• [Exercise instructions]
Decide whether each statement below agrees with the regulation excerpt that follows, and back each yes or no with the deciding words quoted from it.
1. Gas used for the flare pilots must be included in the flare GHG emissions calculations.
2. A flare that is monitored for heat content but not for gas composition has its CO2 emissions calculated with Equation Y-2.
3. When gas composition is monitored and daily measurement data are available, weekly values must be used in Equation Y-1a or Equation Y-1b.

• [Text excerpt]
────

40 CFR § 98.253 - Calculating GHG emissions.
(a) Calculate GHG emissions required to be reported in § 98.252(b) through (i) using the applicable methods in paragraphs (b) through (n) of this section.
(b) For flares, calculate GHG emissions according to the requirements in paragraphs (b)(1) through (3) of this section. All gas discharged through the flare stack must be included in the flare GHG emissions calculations with the exception of gas used for the flare pilots, which may be excluded.
(1) Calculate the CO2 emissions according to the applicable requirements in paragraphs (b)(1)(i) through (b)(1)(iii) of this section.
(i) Flow measurement. If you have a continuous flow monitor on the flare, you must use the measured flow rates when the monitor is operational and the flow rate is within the calibrated range of the measurement device to calculate the flare gas flow. If you do not have a continuous flow monitor on the flare and for periods when the monitor is not operational or the flow rate is outside the calibrated range of the measurement device, you must use engineering calculations, company records, or similar estimates of volumetric flare gas flow.
(ii) Heat value or carbon content measurement. If you have a continuous higher heating value monitor or gas composition monitor on the flare or if you monitor these parameters at least weekly, you must use the measured heat value or carbon content value in calculating the CO2 emissions from the flare using the applicable methods in paragraphs (b)(1)(ii)(A) and (b)(1)(ii)(B).
(A) If you monitor gas composition, calculate the CO2 emissions from the flare using either Equation Y-1a or Equation Y-1b of this section. If daily or more frequent measurement data are available, you must use daily values when using Equation Y-1a or Equation Y-1b of this section; otherwise, use weekly values.
(B) If you monitor heat content but do not monitor gas composition, calculate the CO2 emissions from the flare using Equation Y-2 of this section. If daily or more frequent measurement data are available, you must use daily values when using Equation Y-2 of this section; otherwise, use weekly values.
(iii) Alternative to heat value or carbon content measurements. If you do not measure the higher heating value or carbon content of the flare gas at least weekly, determine the quantity of gas discharged to the flare separately for periods of routine flare operation and for periods of start-up, shutdown, or malfunction, and calculate the CO2 emissions as specified in paragraphs (b)(1)(iii)(A) through (b)(1)(iii)(C) of this section.
(A) For periods of start-up, shutdown, or malfunction, use engineering calculations and process knowledge to estimate the carbon content of the flared gas for each start-up, shutdown, or malfunction event exceeding 500,000 scf/day.

────

• [Provided records]
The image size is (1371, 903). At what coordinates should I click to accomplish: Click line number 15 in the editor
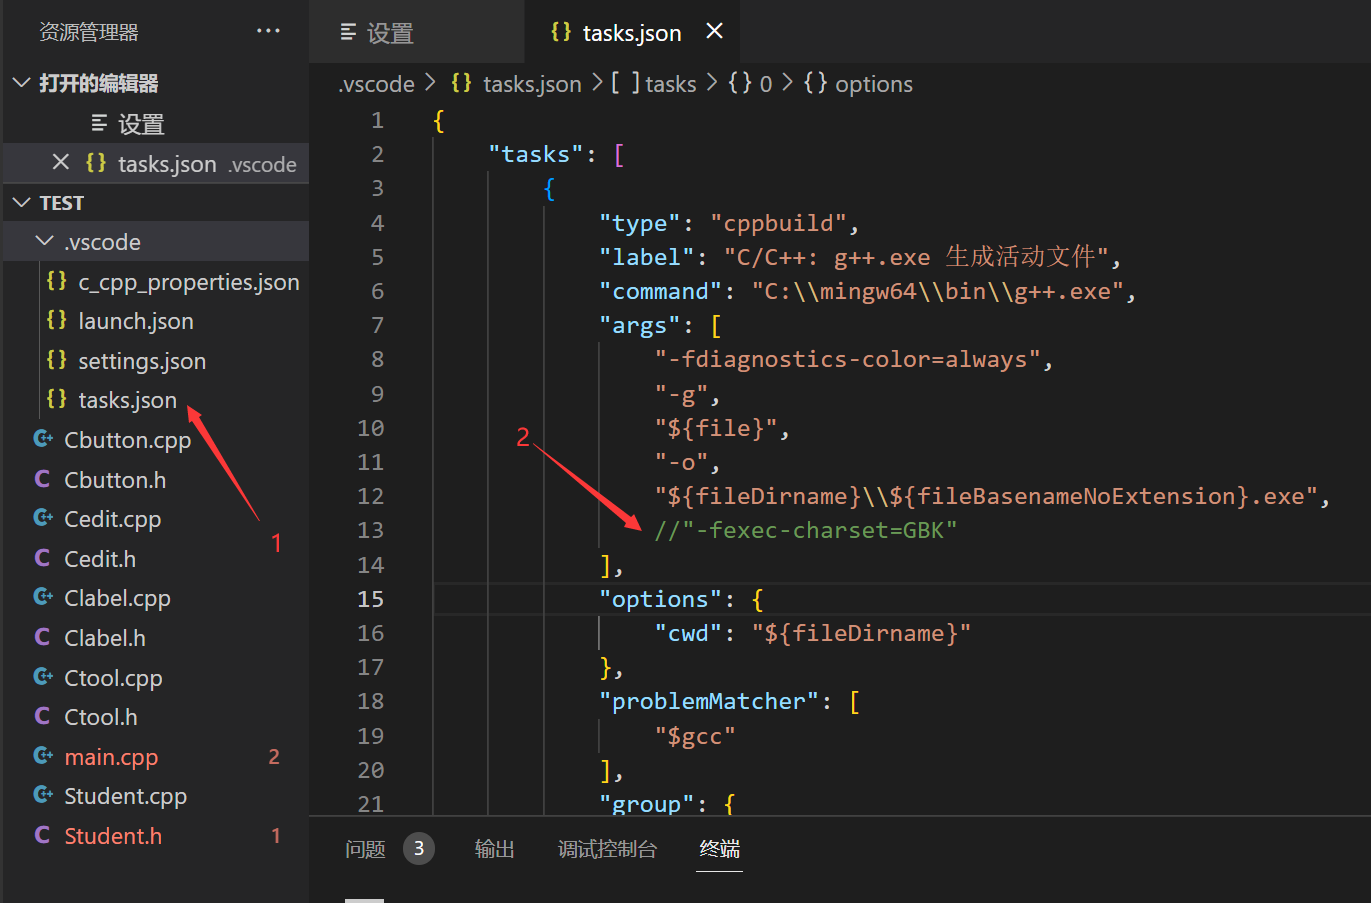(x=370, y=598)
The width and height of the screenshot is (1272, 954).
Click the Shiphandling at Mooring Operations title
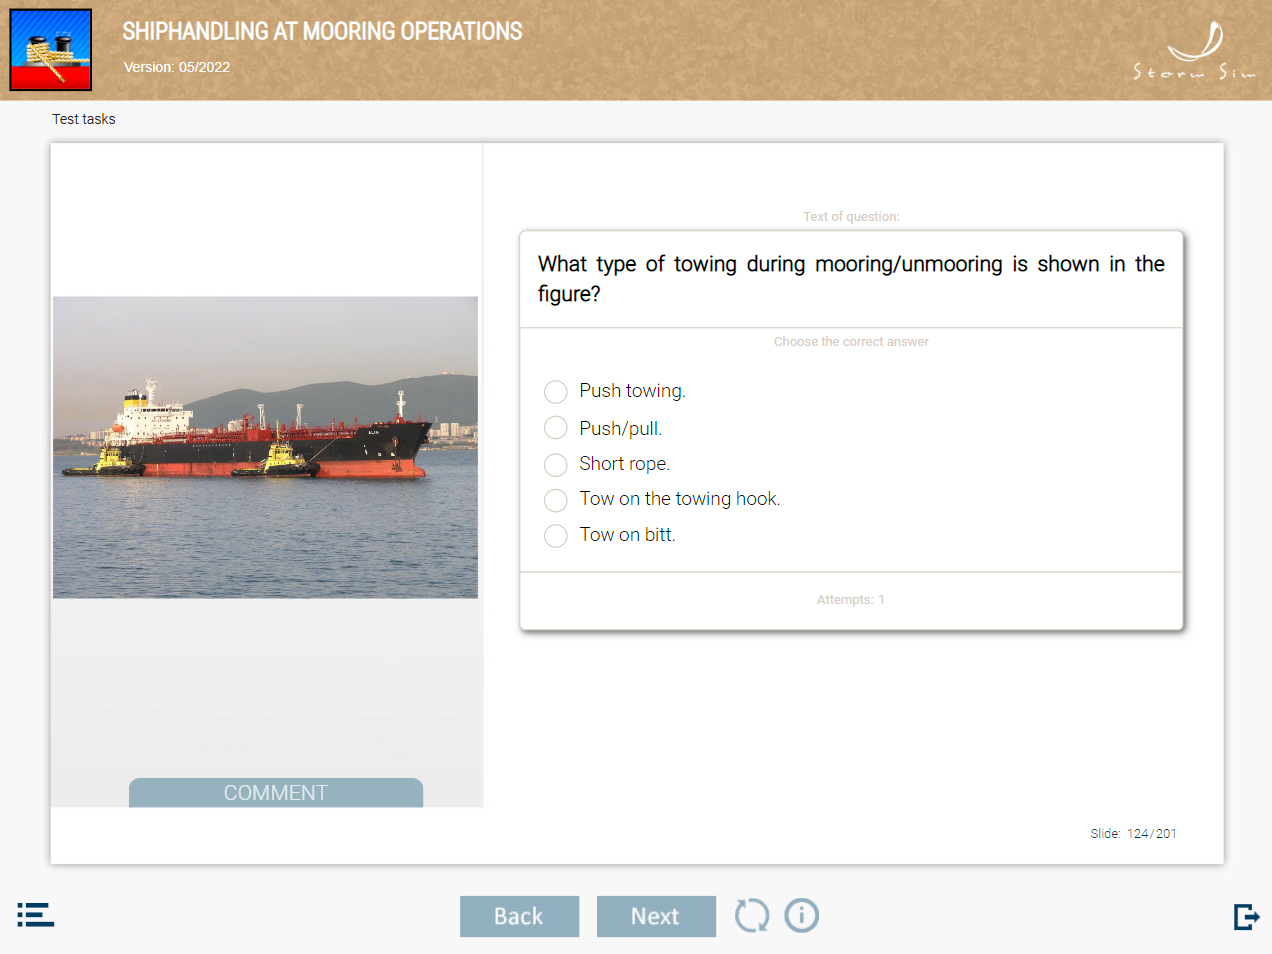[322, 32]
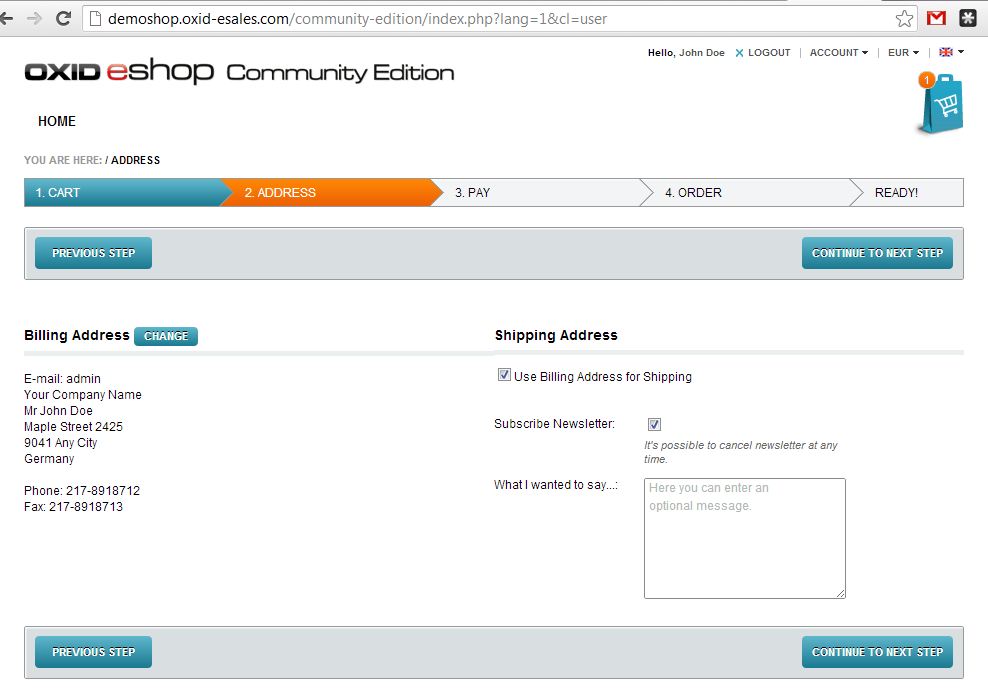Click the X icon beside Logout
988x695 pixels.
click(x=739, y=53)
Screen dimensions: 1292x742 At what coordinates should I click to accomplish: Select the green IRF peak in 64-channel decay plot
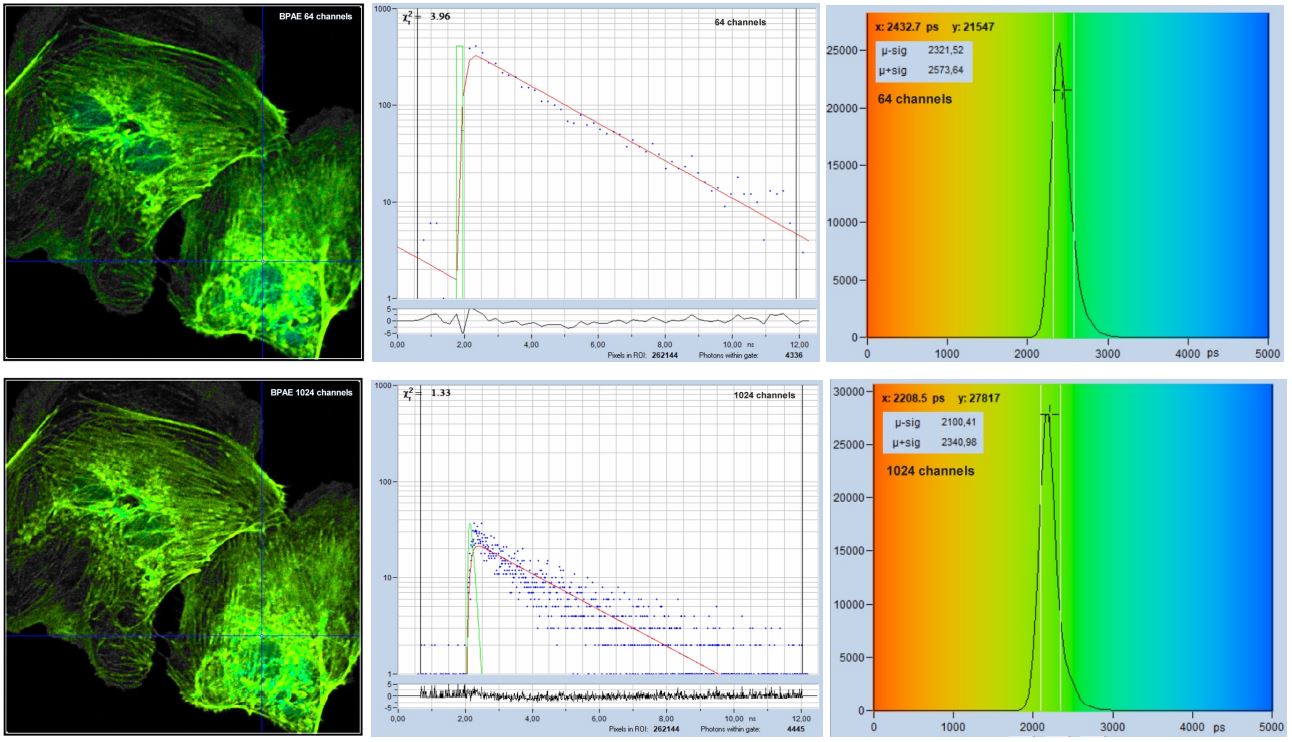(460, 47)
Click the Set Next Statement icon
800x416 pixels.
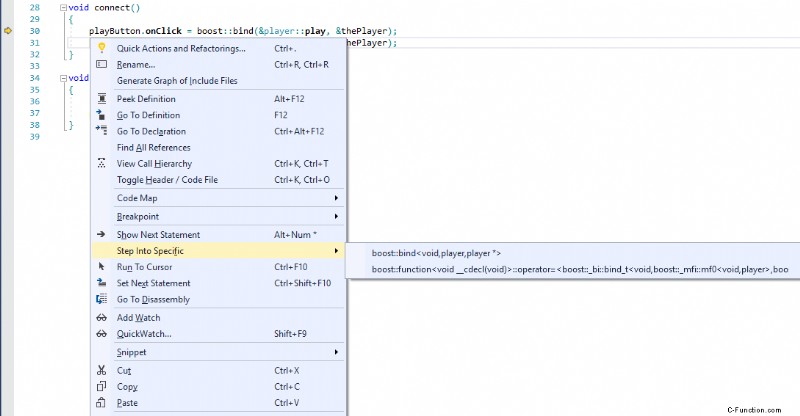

────

• [Completed exercise]
1. No: "with the exception of gas used for the flare pilots, which may be excluded."
2. Yes: "If you monitor heat content but do not monitor gas composition, calculate the CO2 emissions from the flare using Equation Y-2 of this section."
3. No: "If daily or more frequent measurement data are available, you must use daily values when using Equation Y-1a or Equation Y-1b of this section; otherwise, use weekly values."